■ **What is being asked**: Repeat exactly the lines running from the first line of the data to the line containing "You are a computer-use", both ends included, and nothing else; drop the pictures.

■ **Task data**:
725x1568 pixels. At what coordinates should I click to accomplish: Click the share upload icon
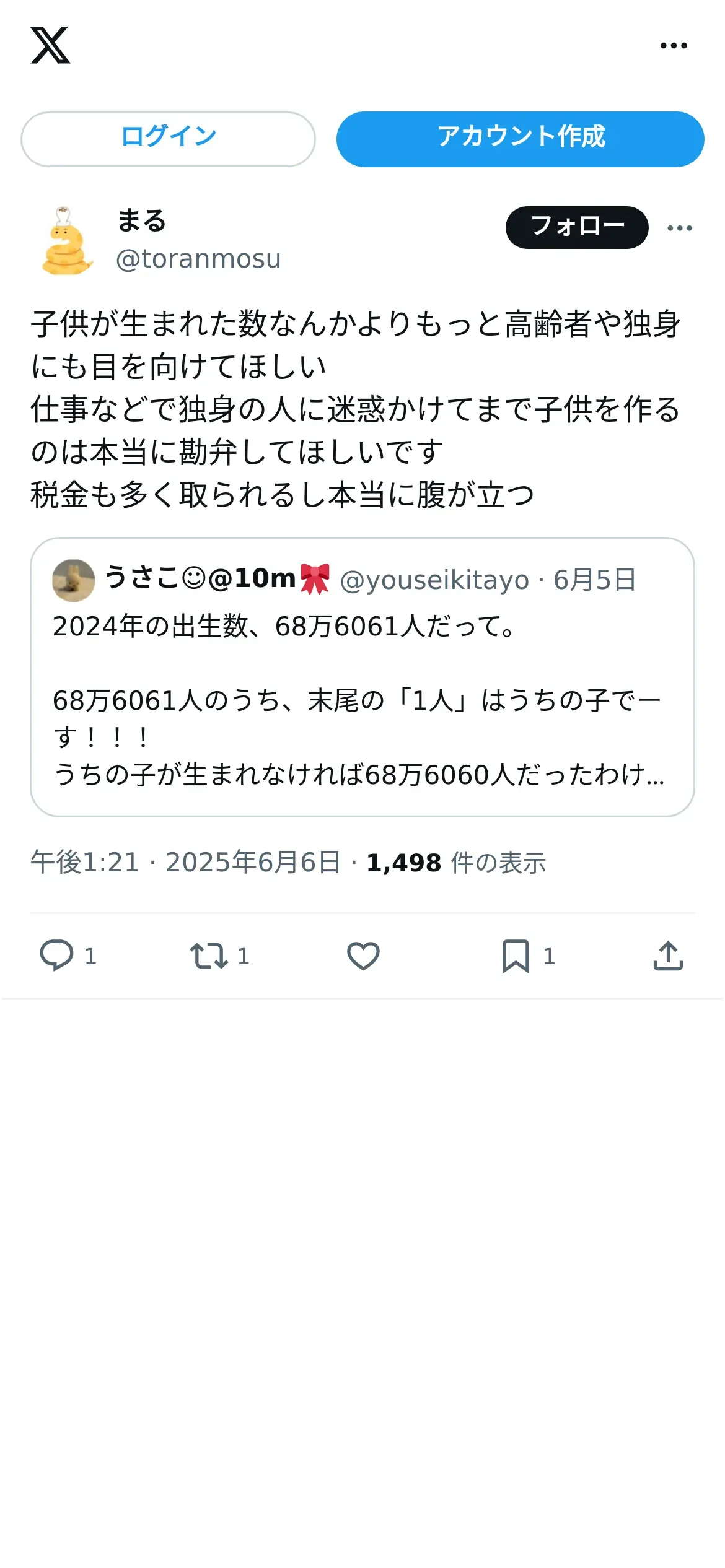[x=668, y=956]
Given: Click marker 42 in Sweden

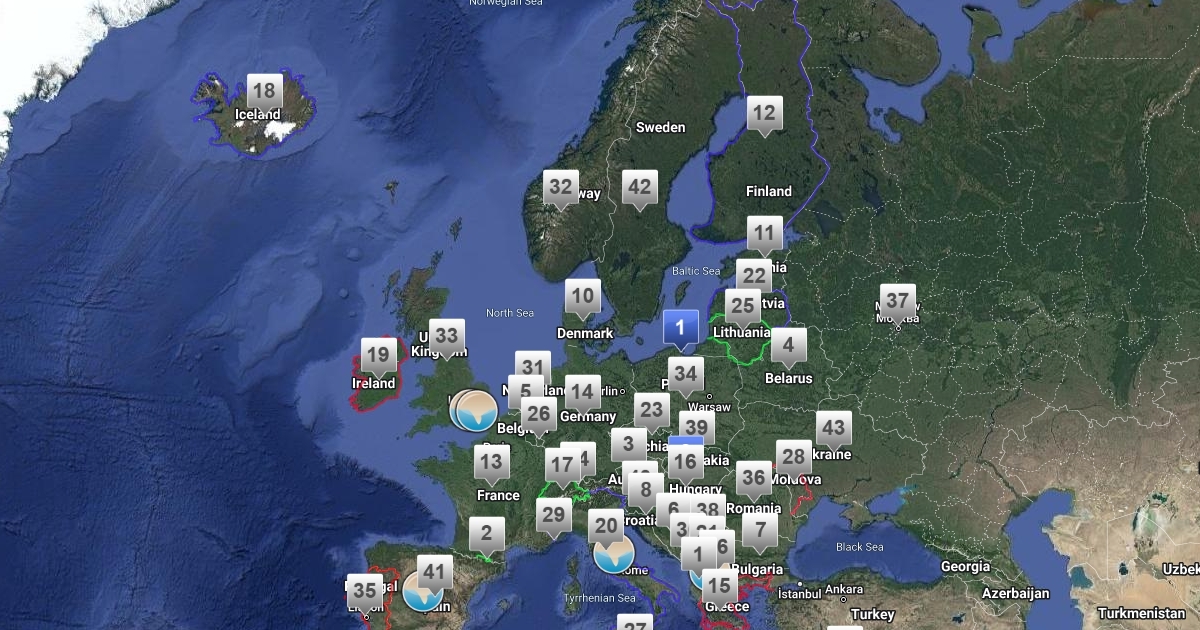Looking at the screenshot, I should click(639, 187).
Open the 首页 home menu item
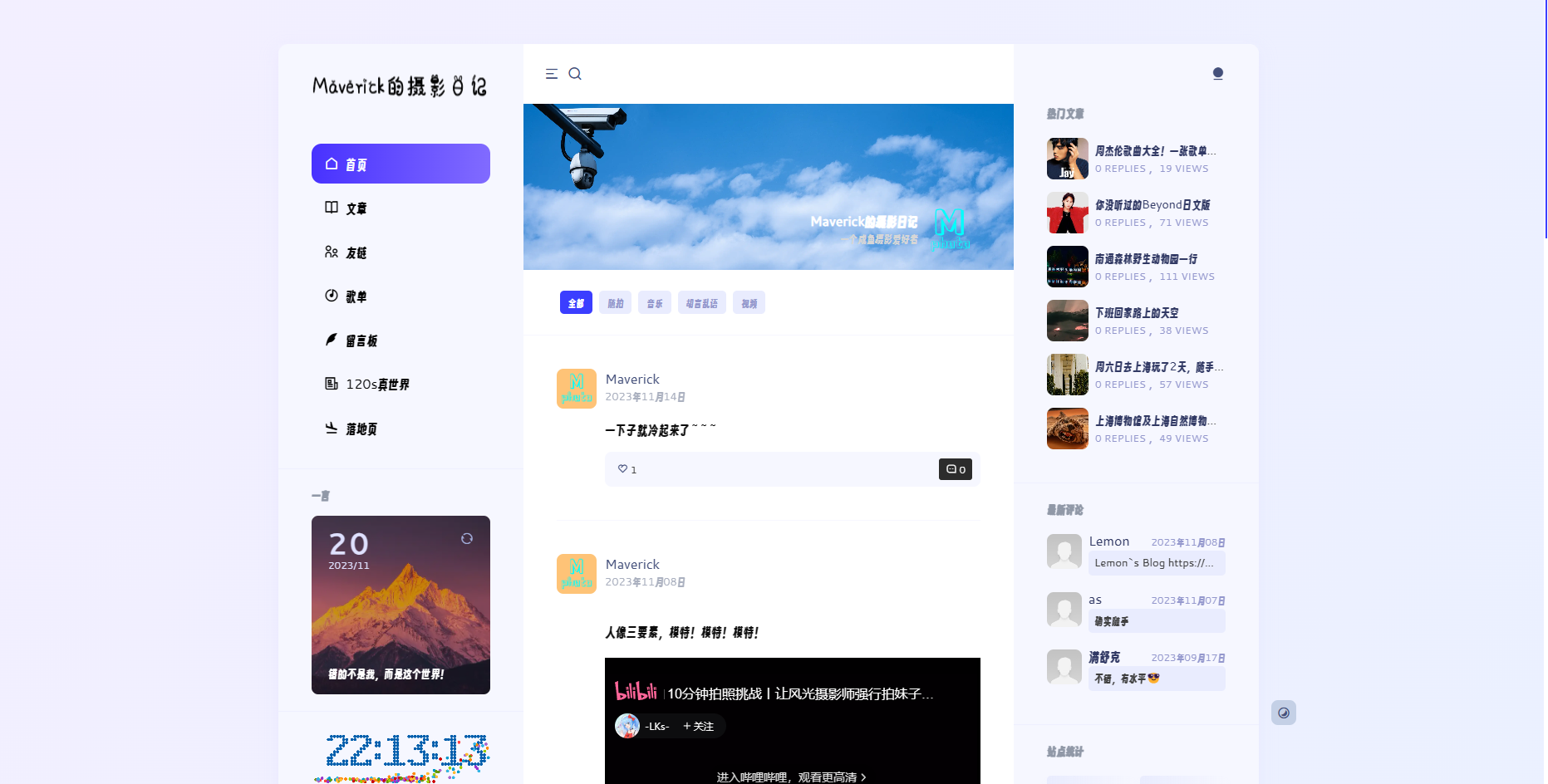 (x=401, y=164)
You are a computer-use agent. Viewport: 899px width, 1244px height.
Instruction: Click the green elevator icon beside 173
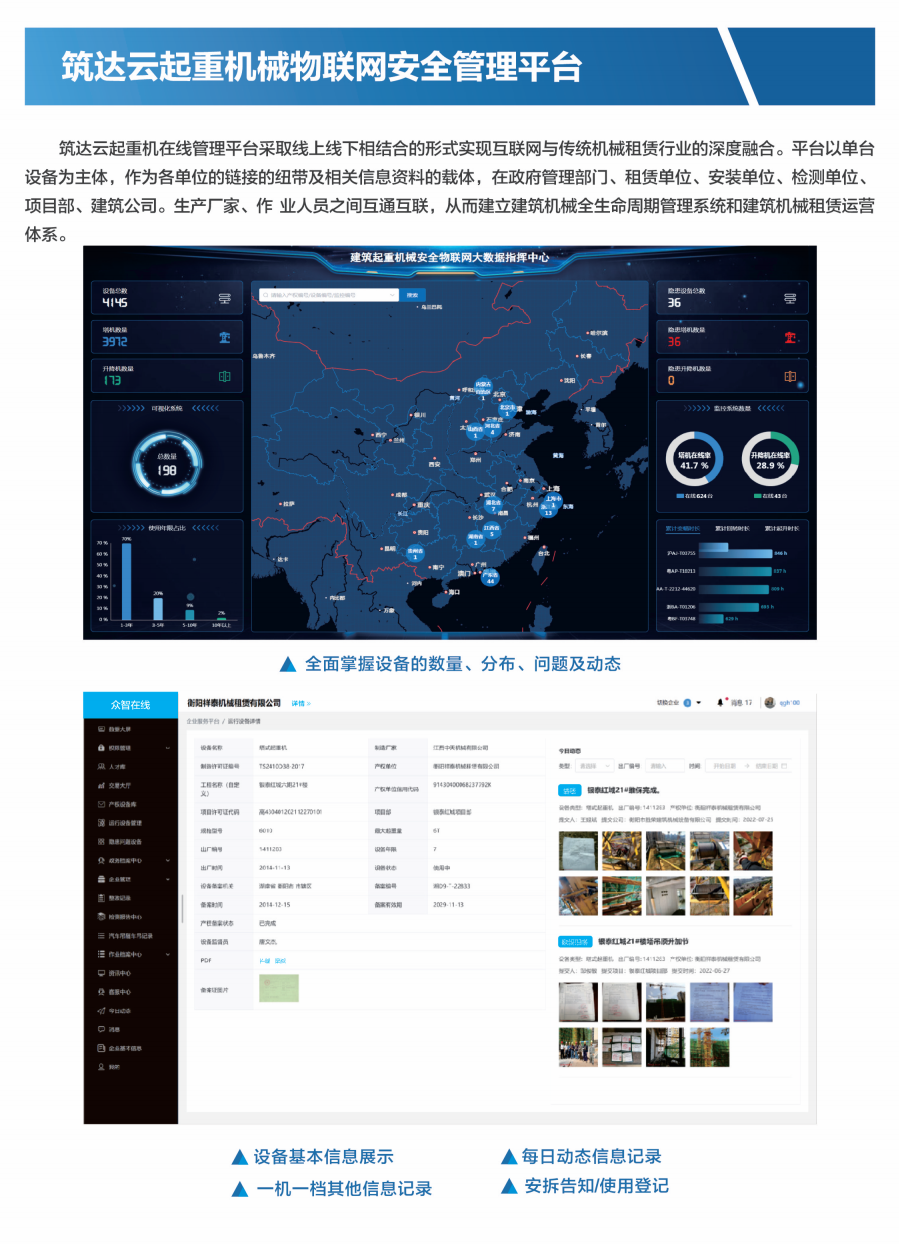click(x=224, y=376)
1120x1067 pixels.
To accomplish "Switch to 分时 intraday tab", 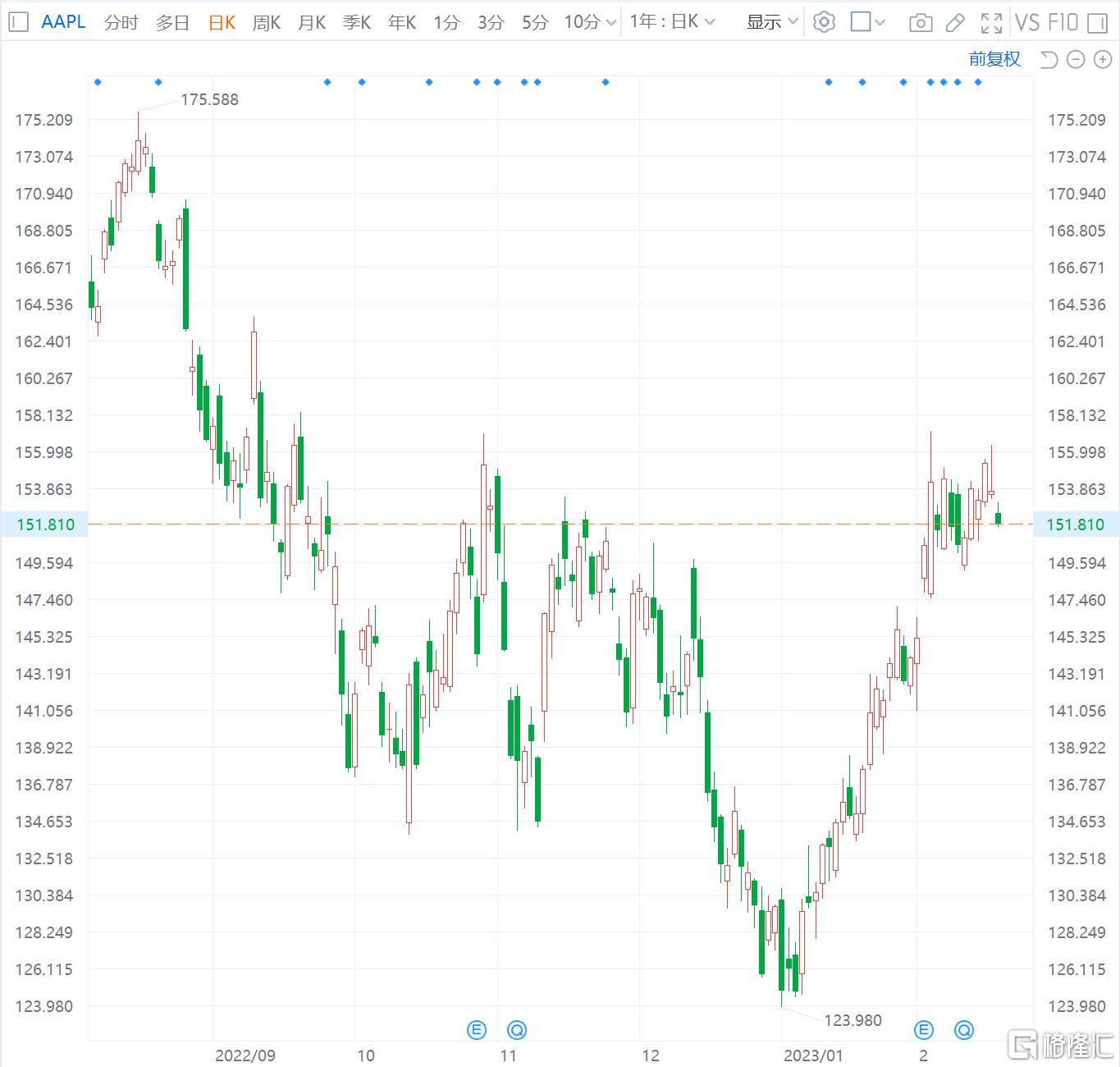I will click(121, 22).
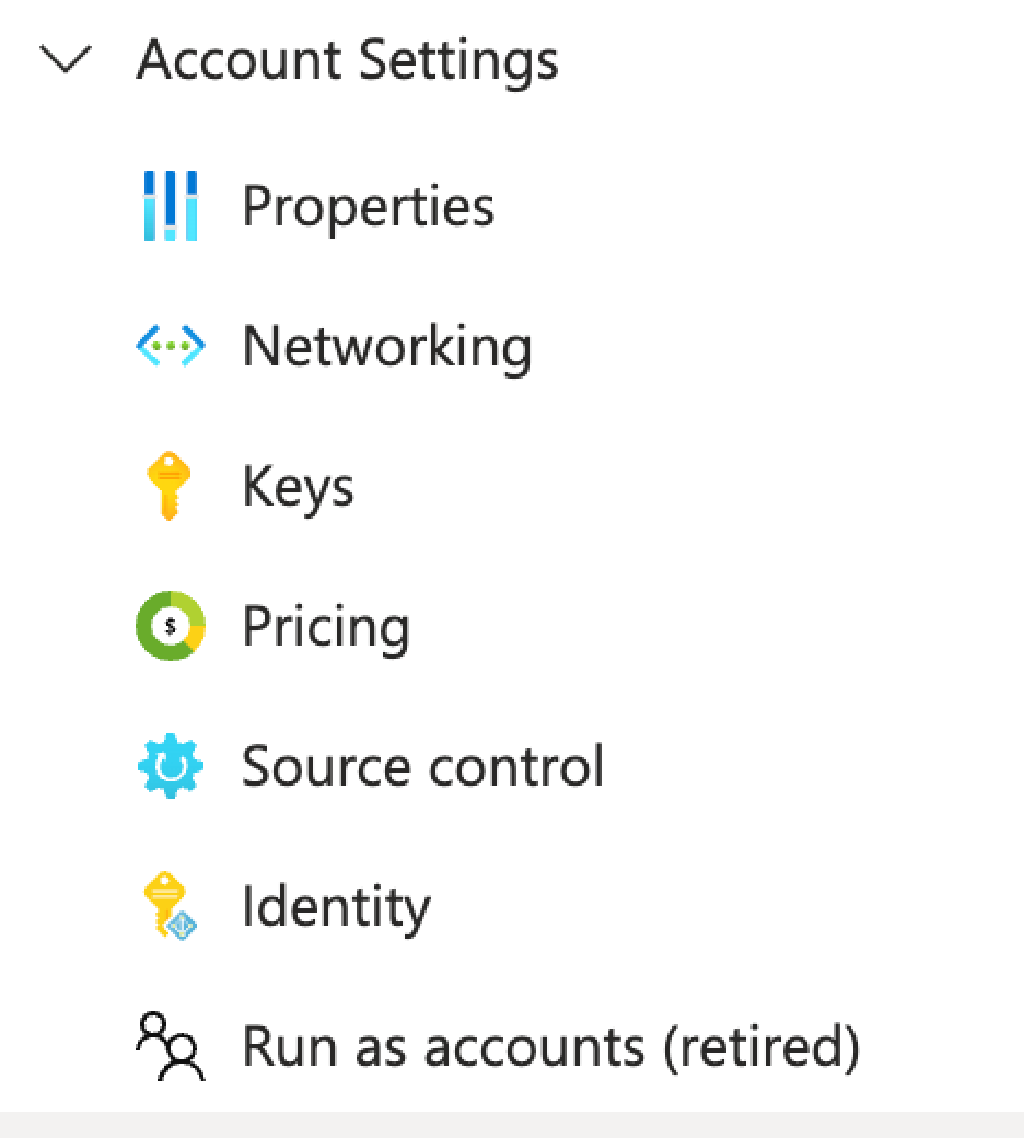
Task: Open the Pricing page
Action: click(325, 625)
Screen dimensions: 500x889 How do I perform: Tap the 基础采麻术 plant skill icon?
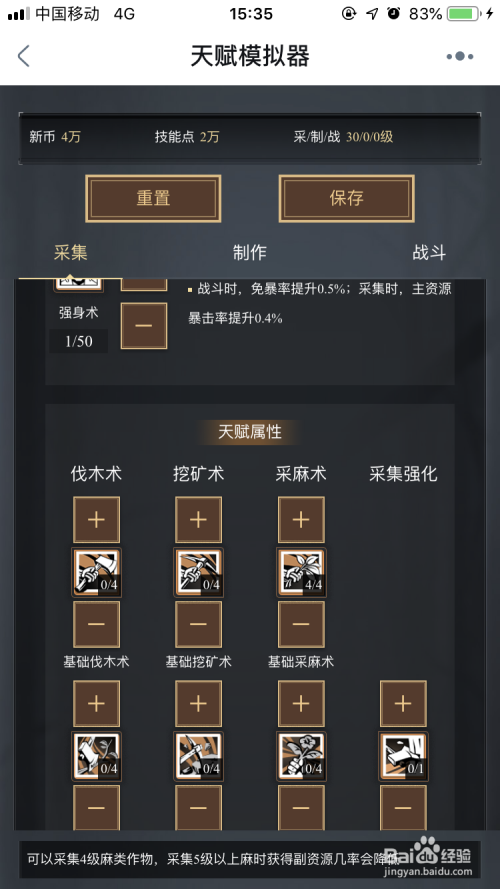(x=300, y=572)
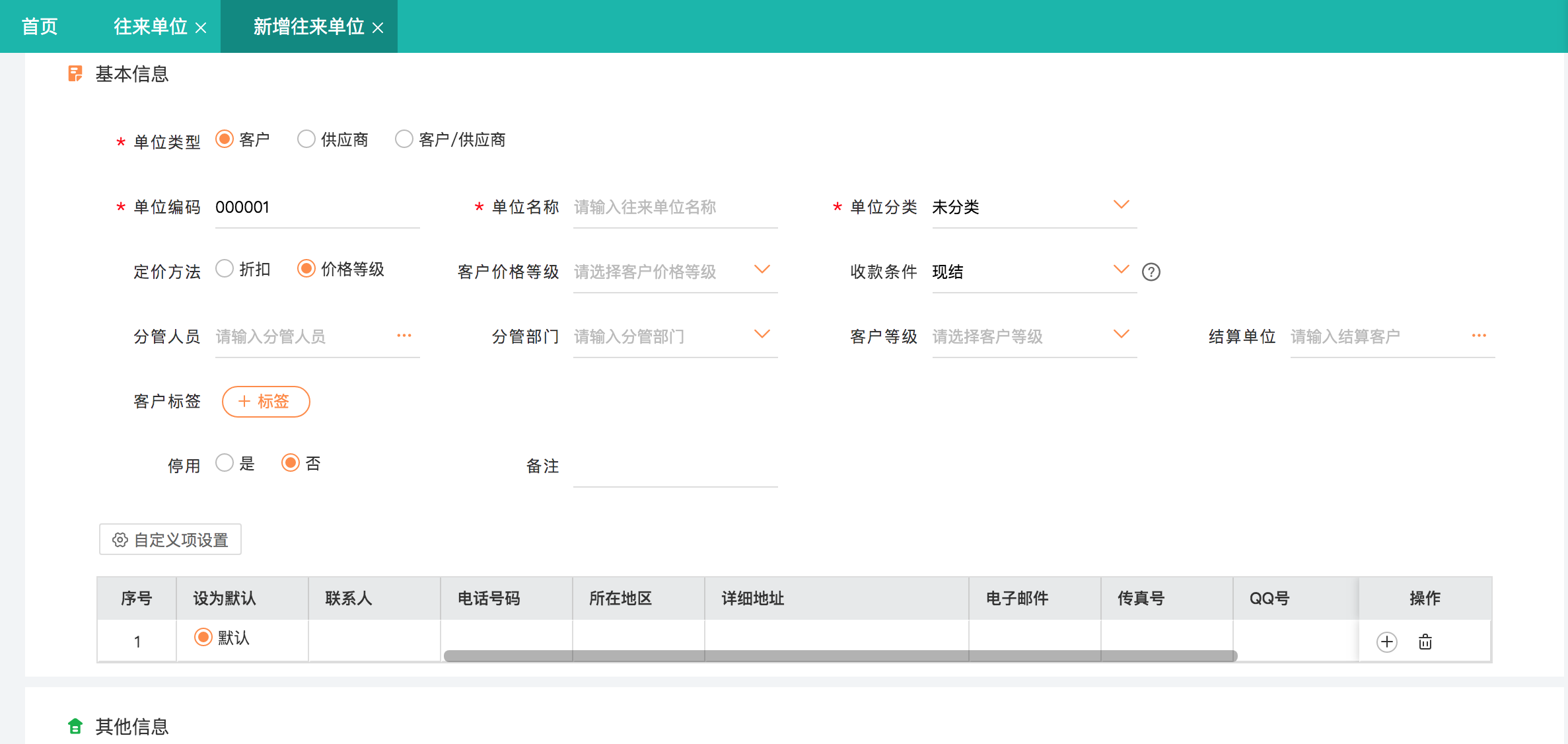Image resolution: width=1568 pixels, height=744 pixels.
Task: Click the help question mark icon near 收款条件
Action: point(1153,271)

■ **Problem solution**:
725x1568 pixels. At what coordinates should I click to accomplish: Click the share upload icon
[x=668, y=956]
Given: Click marker 42 in Sweden

Looking at the screenshot, I should click(639, 187).
Open the 首页 home menu item
 (x=401, y=164)
You are a computer-use agent. Viewport: 899px width, 1244px height.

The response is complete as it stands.